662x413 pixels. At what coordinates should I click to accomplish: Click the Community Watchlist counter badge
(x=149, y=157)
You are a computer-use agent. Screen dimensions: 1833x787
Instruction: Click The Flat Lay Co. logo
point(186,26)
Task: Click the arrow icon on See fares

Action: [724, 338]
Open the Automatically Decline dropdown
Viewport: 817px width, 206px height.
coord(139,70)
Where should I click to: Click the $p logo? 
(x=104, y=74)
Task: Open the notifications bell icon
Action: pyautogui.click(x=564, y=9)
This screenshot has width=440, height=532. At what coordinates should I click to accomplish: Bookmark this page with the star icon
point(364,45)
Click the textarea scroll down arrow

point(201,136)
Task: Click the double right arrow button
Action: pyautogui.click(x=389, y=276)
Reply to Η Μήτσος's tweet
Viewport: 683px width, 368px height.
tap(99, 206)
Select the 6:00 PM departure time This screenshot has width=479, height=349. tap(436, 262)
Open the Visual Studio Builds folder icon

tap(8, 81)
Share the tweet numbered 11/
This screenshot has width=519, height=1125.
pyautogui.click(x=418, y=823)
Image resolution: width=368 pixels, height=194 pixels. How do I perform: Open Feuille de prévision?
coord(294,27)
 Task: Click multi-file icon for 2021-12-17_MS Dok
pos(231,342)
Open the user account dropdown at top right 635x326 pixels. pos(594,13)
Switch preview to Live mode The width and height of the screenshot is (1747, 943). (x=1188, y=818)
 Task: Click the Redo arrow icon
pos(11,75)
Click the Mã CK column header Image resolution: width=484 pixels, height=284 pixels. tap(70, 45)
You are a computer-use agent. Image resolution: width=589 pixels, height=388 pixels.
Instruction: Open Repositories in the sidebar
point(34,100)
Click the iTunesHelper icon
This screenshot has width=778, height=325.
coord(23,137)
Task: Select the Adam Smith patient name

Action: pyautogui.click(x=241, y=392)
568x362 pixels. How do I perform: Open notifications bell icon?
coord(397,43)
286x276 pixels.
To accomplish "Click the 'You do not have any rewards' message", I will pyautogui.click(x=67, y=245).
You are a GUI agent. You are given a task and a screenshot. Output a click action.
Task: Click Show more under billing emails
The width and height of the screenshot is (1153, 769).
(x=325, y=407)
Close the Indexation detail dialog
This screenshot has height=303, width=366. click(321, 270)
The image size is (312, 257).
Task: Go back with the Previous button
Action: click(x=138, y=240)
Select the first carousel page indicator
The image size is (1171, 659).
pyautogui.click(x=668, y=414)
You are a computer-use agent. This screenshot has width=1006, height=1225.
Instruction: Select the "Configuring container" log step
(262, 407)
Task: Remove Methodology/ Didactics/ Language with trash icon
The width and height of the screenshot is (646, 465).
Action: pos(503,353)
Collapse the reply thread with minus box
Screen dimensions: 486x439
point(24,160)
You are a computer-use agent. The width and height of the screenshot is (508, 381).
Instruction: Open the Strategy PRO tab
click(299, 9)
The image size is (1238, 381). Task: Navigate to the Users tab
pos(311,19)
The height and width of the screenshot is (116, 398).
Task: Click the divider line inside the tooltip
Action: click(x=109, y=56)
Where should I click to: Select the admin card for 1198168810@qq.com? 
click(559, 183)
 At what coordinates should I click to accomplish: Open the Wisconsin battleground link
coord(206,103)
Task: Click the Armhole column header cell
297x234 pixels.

■ EXERCISE AIM
Copy exactly the lines from the one containing "Task: Click the Armhole column header cell" through the last line of the records, both included, and nothing else.

■ EXERCISE ANSWER
Task: Click the Armhole column header cell
297x234 pixels.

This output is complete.